Children in Australia's immigration detention sign their artworks with ID numbers. They emulate Serco guards when they play. They are traumatised and are losing hope.
Australia’s system of mandatory detention can only be described as child abuse. It's at odds with many of our own domestic provisions and is totally at odds with the UN Convention on the Rights of the Child. This year marks the 25th anniversary of the convention, which Australia was among the first to ratify. For around 20 of those years we have stripped a whole group of children of their basic rights.
The immigration detention model we have today knowingly damages people, but then attempts to apply costly, inefficient bandaids that never stick. $85,000 for one medevac flight off Nauru, for a pregnant woman who should never have been there in the first place; a teenage boy having three appointments every week with mental health specialists and living on a cocktail of prescription drugs all to cope with the system he is trapped in – this is obscene.
A baby born in the refugee camp on Nauru, 2003. Photograph: /AAP
Children are signing their artworks with ID numbers. I have met parents so institutionalised and used to being referred to by number that they are distressed by the fact their baby has no ID number.
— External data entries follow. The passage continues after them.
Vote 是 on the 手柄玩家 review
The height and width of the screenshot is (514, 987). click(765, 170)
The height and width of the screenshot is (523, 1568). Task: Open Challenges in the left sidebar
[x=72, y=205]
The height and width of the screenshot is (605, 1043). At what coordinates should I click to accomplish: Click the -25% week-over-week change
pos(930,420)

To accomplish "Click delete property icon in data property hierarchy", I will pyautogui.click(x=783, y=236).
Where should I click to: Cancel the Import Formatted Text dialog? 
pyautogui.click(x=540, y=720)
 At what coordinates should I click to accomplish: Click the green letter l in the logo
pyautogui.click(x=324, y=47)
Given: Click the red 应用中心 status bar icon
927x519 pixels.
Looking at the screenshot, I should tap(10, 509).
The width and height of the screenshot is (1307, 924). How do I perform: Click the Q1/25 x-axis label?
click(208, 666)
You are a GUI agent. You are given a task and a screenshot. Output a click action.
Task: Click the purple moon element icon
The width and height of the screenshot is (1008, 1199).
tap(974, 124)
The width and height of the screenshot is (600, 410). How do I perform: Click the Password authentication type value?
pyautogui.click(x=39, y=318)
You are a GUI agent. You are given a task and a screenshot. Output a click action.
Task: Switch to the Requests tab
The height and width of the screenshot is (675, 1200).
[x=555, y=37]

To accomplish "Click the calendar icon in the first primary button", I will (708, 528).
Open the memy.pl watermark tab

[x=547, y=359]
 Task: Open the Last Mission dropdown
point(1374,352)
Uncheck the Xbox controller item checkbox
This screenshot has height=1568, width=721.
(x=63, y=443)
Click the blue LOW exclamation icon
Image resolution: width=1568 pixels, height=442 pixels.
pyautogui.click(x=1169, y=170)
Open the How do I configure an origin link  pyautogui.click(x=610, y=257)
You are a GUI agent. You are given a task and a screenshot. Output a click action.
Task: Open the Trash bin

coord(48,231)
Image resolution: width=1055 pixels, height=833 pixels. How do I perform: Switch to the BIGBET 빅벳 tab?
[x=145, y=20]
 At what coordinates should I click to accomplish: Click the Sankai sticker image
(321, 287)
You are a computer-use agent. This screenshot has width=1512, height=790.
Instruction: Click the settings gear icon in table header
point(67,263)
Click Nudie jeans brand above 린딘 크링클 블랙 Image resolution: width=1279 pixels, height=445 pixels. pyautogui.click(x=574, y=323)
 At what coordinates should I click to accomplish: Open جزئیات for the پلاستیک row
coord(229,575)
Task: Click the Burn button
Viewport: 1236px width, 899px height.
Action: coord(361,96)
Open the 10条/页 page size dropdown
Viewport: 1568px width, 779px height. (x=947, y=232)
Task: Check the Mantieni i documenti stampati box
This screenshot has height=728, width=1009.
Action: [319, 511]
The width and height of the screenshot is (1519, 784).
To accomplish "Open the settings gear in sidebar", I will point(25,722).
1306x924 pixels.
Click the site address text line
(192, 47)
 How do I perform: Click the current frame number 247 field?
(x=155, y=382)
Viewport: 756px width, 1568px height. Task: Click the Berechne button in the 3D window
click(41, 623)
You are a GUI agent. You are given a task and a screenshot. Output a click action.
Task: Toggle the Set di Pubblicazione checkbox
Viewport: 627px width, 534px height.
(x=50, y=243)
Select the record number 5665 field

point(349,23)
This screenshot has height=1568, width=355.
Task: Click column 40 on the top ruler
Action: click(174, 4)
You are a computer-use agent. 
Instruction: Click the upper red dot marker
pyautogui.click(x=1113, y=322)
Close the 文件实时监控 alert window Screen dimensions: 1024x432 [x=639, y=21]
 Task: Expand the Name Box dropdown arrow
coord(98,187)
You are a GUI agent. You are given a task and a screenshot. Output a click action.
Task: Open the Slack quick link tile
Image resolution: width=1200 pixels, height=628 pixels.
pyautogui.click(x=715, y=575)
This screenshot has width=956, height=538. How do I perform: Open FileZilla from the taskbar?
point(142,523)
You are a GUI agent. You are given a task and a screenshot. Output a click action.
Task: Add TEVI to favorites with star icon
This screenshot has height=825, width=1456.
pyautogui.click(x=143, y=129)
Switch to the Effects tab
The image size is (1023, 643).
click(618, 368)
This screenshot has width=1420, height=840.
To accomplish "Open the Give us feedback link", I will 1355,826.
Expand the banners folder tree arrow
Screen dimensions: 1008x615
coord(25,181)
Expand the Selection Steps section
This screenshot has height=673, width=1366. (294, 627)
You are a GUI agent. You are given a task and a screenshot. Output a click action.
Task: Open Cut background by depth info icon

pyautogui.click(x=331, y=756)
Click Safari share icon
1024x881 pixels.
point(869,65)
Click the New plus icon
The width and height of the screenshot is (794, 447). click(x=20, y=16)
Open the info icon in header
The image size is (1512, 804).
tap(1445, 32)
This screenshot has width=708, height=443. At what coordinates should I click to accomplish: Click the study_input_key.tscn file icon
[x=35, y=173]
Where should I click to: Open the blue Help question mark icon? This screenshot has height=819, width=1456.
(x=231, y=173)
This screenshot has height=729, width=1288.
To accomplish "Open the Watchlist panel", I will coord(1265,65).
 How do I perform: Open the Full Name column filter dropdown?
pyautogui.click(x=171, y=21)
The baby is born in an Australian hospital but the parents are not given a birth certificate. Some have tried to hold onto the hand or foot ID tag issued by the hospital, not just as a keepsake, but as something formal, tangible, to prove their baby exists. The tag ends up locked in the property section of the detention facility.
Attempts are being made to provide education on Christmas Island, an improvement from the current appalling situation, but not a solution. It is not appropriate to try and educate a child inside a facility that causes trauma and mental health harm. This presents issues of inequity when we are looking at remote locations such as Nauru and to some degree, Christmas Island – just another reason why these locations should not be used long-term for immigration purposes.
The average time spent in detention is 324 days. Teachers are telling us that things are changing. Students who were once engaged and keen to learn have lost interest and are displaying concerning behaviours. This is put this down to the longevity of detention. Children, particularly the older ones. have realised there is no hope – what’s the point in learning if they’re going to be locked up forever or sent to Nauru?
Serco have repeatedly spoken to me about “parent-led decision making” and the like. Such statements are completely at odds with what is right in front of these staff every day. If a child needs something, it is someone in uniform who provides it. What will my child eat? When will they eat? Who will they play with? What will they wear? What cake will I make for their birthday? What job will I have to support my family? The family unit struggles immensely to answer these questions in the detention environment.
Some may argue that the right to play exists regardless of location and that all children will find a way to play. Does it count if a five year old girl is playing “officers”, an emblem drawn on her shoulder in pen, bossing other children around using ID numbers? Is it play when the ground is sharp coral, when the playground equipment is too hot to use, when the toy room is 6m x 2.4m and only open a few hours a day? Is it play when your parents are so traumatised they cannot even sit and do a puzzle with you? Is it play when you have to explain to your Australian school friends that you cannot come to their birthday party on the weekend because the guards won’t let you?
Overall, there is no such thing as a child-friendly detention facility. That said, there are many improvements that could be made to physical infrastructure and operational detail that would mitigate some harm caused to children and would see asylum seekers treated with more dignity and humanity.
While the department of immigration and border protection includes some terrific individuals it is not a child protection or child specialist agency. No immigration minister can be a fit guardian to act in the best interests of an unaccompanied child seeking protection.
These are issues of child rights and should be seen as such. If we do not create change in this system a child will die because of it.
This is an edited version of Sophie Peer's statement to the Australian Human Rights Commission Inquiry into Children in Immigration Detention.